Failure to Reassess Pain After Opioid Administration
Penalty
Summary
The facility failed to ensure that residents who received opioid pain medications were re-evaluated for pain within 30 to 60 minutes following administration, as required by facility policy. Record reviews and interviews revealed that for 11 residents with various complex medical conditions—including cerebral palsy, hemiplegia, anxiety disorder, PTSD, neurogenic bladder, heart failure, depression, renal insufficiency, anemia, peripheral vascular disease, multiple sclerosis, dementia, schizophrenia, seizure disorder, cellulitis, chronic pain, arthritis, and paraplegia—there was no documentation of pain reassessment after opioid administration. The number of missed reassessments ranged from two to 62 instances per resident during the review period. The residents involved were prescribed and administered different opioid medications such as hydrocodone-acetaminophen, Norco, oxycodone, Tylenol-Codeine #3, Percocet, Endocet, and Dilaudid, all on an as-needed basis for pain management.

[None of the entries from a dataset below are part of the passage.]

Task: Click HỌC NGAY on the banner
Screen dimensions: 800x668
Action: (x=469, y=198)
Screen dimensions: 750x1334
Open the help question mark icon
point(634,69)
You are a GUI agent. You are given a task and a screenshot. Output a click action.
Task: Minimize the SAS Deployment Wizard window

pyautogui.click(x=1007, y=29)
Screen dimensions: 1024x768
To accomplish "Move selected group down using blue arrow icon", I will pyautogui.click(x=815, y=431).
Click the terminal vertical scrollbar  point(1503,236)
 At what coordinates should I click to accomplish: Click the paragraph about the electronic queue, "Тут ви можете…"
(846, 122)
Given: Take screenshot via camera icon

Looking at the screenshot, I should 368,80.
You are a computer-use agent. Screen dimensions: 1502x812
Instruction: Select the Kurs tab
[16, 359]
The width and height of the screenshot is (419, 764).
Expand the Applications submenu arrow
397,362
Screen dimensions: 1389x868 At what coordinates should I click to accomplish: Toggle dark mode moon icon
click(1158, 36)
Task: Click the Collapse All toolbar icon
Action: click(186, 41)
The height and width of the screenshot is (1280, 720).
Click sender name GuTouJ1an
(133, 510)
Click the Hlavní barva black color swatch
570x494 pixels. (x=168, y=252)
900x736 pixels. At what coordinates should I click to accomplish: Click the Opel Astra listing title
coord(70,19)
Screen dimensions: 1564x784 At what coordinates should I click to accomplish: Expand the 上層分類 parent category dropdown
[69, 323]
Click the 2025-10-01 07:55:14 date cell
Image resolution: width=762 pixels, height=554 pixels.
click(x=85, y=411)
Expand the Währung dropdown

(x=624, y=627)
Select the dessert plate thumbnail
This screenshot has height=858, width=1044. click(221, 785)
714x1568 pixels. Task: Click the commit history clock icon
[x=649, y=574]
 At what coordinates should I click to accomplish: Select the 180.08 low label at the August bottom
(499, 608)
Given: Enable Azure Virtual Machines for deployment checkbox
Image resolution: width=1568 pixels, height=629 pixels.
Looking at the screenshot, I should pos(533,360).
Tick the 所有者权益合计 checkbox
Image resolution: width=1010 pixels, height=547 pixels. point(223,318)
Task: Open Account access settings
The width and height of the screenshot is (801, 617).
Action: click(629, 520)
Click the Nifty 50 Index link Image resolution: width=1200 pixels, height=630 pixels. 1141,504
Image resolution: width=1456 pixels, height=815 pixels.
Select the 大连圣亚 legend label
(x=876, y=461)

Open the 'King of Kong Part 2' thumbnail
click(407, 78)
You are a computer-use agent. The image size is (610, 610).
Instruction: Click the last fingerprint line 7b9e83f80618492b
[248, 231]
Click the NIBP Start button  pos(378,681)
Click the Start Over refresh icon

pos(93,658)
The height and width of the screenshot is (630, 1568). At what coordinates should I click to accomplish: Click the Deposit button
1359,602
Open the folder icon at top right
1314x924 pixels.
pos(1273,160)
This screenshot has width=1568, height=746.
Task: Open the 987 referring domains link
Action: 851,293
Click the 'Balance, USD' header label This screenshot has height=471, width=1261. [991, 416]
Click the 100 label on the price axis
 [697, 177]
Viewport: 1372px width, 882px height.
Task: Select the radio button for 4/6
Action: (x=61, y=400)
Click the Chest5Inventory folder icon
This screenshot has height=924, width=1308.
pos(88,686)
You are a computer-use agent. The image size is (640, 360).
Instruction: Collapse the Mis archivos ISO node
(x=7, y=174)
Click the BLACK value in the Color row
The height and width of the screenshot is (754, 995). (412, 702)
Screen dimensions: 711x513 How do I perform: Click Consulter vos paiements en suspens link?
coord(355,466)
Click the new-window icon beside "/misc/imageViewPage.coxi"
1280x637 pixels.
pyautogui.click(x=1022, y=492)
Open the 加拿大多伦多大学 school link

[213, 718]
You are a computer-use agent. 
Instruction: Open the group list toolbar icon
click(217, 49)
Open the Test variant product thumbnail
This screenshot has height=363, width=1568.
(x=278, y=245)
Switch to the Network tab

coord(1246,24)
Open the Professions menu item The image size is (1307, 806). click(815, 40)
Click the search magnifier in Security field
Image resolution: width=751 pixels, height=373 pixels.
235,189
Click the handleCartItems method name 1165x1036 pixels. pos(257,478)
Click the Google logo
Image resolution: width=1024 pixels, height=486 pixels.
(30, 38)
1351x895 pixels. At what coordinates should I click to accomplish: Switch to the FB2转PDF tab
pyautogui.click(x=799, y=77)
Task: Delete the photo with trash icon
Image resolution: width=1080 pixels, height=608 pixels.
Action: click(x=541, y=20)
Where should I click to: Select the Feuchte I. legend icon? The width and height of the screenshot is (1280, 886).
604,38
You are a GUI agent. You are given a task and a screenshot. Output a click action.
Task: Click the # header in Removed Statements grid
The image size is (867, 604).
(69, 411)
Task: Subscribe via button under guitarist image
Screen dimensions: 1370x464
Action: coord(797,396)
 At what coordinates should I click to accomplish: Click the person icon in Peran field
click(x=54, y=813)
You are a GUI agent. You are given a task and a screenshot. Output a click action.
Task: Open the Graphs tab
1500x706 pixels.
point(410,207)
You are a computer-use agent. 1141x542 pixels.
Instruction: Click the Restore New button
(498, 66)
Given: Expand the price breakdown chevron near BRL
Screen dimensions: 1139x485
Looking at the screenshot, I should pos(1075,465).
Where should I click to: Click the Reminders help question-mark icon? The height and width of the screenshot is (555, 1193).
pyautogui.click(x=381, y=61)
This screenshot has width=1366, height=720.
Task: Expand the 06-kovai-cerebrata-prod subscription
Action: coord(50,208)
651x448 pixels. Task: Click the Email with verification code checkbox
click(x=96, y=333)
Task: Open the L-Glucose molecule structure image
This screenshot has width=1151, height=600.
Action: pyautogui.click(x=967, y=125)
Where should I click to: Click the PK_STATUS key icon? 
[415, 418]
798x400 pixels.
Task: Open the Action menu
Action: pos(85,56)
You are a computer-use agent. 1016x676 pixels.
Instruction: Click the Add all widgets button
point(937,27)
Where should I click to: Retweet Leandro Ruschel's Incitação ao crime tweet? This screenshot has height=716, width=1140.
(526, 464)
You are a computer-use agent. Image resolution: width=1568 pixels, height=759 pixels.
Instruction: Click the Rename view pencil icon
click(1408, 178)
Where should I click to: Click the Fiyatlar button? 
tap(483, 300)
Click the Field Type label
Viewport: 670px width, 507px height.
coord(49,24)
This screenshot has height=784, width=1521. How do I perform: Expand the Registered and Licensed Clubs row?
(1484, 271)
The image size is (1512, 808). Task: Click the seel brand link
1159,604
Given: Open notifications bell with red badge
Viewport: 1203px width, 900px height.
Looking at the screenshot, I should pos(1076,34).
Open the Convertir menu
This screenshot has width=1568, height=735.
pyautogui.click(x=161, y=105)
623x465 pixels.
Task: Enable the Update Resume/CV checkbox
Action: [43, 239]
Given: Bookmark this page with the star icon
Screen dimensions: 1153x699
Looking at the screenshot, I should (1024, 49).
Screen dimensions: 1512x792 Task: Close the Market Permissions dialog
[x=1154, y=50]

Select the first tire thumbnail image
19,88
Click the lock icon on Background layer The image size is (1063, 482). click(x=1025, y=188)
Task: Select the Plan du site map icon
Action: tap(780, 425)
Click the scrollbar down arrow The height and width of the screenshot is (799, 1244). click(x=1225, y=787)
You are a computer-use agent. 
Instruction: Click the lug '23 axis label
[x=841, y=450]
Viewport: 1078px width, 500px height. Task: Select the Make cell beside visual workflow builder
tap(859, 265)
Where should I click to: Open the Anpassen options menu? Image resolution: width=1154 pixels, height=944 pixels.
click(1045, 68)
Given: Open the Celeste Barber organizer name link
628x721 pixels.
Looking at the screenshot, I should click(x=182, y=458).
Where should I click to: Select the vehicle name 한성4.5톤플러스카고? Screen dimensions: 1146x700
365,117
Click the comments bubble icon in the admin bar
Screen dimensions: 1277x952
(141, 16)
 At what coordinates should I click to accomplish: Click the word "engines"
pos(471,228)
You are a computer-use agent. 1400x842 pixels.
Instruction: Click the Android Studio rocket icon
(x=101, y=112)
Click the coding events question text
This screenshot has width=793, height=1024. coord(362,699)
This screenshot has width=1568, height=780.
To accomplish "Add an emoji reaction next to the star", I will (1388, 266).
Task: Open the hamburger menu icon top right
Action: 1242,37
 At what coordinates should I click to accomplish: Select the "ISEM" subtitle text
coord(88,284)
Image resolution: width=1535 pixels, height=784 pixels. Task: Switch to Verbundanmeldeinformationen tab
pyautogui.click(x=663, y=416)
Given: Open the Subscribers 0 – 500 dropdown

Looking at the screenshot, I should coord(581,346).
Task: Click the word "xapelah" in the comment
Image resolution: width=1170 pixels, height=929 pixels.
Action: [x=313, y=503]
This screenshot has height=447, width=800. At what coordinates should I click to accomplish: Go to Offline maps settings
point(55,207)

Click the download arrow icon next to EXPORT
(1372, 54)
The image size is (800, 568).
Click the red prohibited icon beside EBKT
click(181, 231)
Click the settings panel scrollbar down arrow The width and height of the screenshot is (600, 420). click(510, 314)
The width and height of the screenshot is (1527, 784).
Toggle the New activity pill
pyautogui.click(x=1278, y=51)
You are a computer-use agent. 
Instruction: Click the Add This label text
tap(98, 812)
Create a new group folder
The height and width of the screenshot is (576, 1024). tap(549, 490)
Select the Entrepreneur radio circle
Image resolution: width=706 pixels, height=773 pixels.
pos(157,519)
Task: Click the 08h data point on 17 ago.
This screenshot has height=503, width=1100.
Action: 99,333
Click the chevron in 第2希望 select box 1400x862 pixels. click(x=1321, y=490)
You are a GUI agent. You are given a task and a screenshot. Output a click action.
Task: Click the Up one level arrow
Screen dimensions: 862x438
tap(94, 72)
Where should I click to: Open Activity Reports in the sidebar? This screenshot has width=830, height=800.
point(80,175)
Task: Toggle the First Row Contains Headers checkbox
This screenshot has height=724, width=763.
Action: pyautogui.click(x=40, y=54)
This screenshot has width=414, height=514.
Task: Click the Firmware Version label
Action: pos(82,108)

Despite the administration of these medications, the clinical records and electronic medication administration records (eMAR) lacked evidence that nursing staff performed or documented pain reassessments within the specified timeframe after each dose. During an interview, the DON confirmed that the facility's policy required nurses to perform pain reassessments within 30 to 60 minutes after administering pain medications. The facility's written policy and referenced clinical guidelines also supported this requirement. However, the documentation review showed consistent noncompliance with this standard for the identified residents.